* [TEXT EXCERPT]
================

The violence never seems tacked on. Anyone who’s read the comics or watched the show knows that’s just the source material doing its job. If neither side finishes the job before the clock runs out, the game triggers Sudden Death. Instead of awarding the win to the health leader, both fighters lose health continuously, forcing you to go on the offensive to survive.

I ended up in a Sudden Death scenario playing as Omni-Man, desperately chasing down a highly mobile Red Rush opponent as my health bar vanished. It turns a boring timeout into a desperate scramble. I honestly want to see more fighting games adopt this rule. The character select screen looks a bit sparse right now. Though, the team captured the individual kits perfectly. This makes sure no two characters play exactly alike.

Atom Eve tags in mid-air with a massive pink energy blast while Rex Splode faces off against a downed Invincible in Invincible VS.

The Story Mode Captures the Tone but Ends Too Soon

The story campaign drops you right around the end of Season 3. Pulling the original voice cast back into the booth. J.K. Simmons returns as Omni-Man, and Aleks Le takes over Mark Grayson, providing performances that sound exactly like the television show. The cutscenes bookend the arcade ladders cleanly. Giving you a reason to push through the offline content and learn the core gameplay without relying on a static text box. The downside is how quickly it wraps up.

The story mode ends before you’re ready for it to. Leaving you with a basic arcade ladder and standard versus modes. You won’t find combo trials or expansive lore galleries here. Quarter Up clearly prioritized the rollback netcode and tournament viability over single-player extras. Online matches run beautifully. I consistently pulled off exact frame traps on wireless connections without the ping ruining the match. Finding a match takes seconds, and the rematch button loads you back into the fight almost instantly. The developers implemented a robust training mode with frame data and hitbox viewers, which softens the blow of missing combo trials.

================

* [PROVIDED INFORMATION]
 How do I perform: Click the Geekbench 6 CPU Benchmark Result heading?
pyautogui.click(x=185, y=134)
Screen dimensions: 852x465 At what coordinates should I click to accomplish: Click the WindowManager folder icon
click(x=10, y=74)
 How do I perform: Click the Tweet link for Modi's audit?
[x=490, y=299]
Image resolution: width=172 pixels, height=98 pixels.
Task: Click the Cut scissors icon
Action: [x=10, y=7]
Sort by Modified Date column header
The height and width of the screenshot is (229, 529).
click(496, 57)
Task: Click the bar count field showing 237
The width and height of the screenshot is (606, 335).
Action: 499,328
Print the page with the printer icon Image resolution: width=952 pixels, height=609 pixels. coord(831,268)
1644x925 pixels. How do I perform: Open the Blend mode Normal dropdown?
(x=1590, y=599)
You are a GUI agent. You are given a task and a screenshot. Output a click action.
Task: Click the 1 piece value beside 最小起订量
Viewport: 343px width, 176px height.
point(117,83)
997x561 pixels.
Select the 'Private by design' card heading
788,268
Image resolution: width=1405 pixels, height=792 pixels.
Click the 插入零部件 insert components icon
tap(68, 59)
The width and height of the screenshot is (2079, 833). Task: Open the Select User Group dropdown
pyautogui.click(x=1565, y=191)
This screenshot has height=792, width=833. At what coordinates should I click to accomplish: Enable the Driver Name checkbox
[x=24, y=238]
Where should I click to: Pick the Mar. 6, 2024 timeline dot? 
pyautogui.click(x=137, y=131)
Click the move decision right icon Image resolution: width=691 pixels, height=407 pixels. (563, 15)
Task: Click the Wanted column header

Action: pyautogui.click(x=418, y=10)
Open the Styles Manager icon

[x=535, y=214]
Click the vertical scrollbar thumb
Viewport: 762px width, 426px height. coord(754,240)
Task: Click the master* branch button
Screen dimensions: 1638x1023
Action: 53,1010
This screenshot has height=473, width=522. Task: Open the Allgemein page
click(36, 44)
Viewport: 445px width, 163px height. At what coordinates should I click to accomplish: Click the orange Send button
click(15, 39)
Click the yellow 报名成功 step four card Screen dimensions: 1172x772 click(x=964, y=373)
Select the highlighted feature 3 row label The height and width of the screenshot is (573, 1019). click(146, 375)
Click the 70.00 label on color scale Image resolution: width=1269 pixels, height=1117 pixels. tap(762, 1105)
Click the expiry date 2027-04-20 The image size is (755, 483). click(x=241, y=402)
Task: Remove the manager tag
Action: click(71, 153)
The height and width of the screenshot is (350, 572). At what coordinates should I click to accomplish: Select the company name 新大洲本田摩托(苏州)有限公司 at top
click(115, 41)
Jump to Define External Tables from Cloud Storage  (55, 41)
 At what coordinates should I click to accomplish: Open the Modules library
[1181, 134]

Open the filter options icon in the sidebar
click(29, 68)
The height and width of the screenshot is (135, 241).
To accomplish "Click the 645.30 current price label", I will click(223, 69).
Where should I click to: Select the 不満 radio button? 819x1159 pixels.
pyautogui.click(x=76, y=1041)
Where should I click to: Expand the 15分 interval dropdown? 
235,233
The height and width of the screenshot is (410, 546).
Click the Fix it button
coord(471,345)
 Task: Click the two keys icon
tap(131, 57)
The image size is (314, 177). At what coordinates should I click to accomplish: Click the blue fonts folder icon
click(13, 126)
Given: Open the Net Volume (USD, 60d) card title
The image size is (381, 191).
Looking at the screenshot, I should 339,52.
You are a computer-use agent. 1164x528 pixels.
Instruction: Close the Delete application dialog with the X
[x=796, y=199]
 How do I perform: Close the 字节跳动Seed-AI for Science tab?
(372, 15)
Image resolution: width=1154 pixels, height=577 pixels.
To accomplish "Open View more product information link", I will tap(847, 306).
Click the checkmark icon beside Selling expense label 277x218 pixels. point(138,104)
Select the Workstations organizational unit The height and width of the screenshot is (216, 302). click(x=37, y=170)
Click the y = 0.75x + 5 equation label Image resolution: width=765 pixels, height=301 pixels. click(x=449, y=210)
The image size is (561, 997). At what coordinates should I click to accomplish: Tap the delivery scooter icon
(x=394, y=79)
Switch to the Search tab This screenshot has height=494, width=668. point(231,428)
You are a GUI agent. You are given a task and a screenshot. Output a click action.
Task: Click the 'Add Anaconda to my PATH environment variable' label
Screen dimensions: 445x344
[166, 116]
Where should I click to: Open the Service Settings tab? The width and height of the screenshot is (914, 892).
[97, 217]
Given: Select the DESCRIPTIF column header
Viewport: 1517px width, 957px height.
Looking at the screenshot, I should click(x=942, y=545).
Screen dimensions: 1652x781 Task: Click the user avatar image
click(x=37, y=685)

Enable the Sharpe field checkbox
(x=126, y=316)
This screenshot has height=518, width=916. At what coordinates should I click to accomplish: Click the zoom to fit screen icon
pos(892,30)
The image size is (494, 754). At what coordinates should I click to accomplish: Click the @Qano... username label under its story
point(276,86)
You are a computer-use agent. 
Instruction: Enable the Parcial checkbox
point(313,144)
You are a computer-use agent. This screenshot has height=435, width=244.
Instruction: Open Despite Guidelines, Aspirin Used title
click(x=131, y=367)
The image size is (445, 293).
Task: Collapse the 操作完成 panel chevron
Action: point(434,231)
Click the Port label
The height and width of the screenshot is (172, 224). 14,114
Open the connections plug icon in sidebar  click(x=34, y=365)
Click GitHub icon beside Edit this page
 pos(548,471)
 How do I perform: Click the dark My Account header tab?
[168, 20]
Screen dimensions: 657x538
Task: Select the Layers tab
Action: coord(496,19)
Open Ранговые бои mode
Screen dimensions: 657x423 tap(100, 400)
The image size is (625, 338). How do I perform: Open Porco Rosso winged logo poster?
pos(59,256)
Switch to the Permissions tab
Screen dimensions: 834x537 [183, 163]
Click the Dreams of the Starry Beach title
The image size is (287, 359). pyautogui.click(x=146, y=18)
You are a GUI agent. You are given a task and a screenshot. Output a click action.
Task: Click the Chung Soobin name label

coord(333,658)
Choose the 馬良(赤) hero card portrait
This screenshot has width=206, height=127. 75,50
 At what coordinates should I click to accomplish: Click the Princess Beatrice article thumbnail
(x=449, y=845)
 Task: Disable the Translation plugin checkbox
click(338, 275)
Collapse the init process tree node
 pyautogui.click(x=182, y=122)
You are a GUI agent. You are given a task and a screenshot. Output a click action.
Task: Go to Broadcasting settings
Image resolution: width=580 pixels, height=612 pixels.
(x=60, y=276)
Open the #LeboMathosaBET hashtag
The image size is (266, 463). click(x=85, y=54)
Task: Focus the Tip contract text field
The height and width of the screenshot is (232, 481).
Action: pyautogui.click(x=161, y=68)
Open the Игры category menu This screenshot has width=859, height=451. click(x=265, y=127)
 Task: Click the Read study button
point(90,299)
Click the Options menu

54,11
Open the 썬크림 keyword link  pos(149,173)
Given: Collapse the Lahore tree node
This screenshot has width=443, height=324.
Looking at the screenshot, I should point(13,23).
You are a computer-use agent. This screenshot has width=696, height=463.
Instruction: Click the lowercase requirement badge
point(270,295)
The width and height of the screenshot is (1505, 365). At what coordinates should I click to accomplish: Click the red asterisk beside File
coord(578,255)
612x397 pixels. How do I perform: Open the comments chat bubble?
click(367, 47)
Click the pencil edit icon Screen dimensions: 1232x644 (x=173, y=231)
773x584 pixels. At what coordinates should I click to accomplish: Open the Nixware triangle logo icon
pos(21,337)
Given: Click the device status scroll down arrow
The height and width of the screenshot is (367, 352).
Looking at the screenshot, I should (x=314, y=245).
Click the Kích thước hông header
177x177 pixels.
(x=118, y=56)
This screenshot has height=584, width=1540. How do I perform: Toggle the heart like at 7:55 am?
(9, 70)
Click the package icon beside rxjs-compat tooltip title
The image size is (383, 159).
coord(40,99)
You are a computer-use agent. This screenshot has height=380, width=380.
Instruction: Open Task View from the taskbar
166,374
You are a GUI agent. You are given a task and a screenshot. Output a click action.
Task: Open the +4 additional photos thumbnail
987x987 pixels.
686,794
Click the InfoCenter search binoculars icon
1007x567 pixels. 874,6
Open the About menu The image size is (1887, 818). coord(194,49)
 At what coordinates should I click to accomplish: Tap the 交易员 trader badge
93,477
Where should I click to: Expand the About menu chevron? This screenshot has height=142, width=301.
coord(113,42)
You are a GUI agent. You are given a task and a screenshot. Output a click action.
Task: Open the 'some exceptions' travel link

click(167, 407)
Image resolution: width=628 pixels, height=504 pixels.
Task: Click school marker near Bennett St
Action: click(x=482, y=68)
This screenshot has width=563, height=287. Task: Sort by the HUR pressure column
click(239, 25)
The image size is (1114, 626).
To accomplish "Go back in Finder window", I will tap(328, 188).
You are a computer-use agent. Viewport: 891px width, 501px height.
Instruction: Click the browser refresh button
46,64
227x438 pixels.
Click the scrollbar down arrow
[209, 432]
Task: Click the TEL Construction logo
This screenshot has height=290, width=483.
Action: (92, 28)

================

* [TASKS TO CARRY OUT]
(a) Rewrite the Invincible VS review from "The violence never" up to and including "offensive to survive.", substituting "Overtime" for "Sudden Death".
(b) Continue the Invincible VS review beyond its final sentence.
The data has no connection to the Invincible VS review.

* [PER-TASK OUTPUTS]
(a)
The violence never seems tacked on. Anyone who’s read the comics or watched the show knows that’s just the source material doing its job. If neither side finishes the job before the clock runs out, the game triggers Overtime. Instead of awarding the win to the health leader, both fighters lose health continuously, forcing you to go on the offensive to survive.

(b)
You can set the AI dummy to record and playback specific block strings, letting you figure out exactly where the gaps are in your opponent’s pressure. It gives you the necessary tools to improve, but gamers looking for a sprawling, forty-hour story-driven adventure like the recent Mortal Kombat entries will walk away disappointed. The lack of robust offline offerings definitely hurts the overall package, especially at full price. This is a competitive game first and foremost, and it clearly expects you to dedicate the vast majority of your time fighting real people online.

A battered Invincible faces off against Omni-Man in a destroyed city street in Invincible VS story mode.

Invincible VS Deserves a Spot in the Fighting Game Rotation

Invincible VS does exactly what it sets out to do. It provides a fast, aggressive, and highly technical brawler that strips out input barriers without sacrificing complexity. The 18-character roster limits team variety, and the offline content runs dry after a weekend. But the combat cycle itself pulls you right back in. If you want a tag fighter that understands exactly how a superhero brawl should function, Quarter Up brought the goods.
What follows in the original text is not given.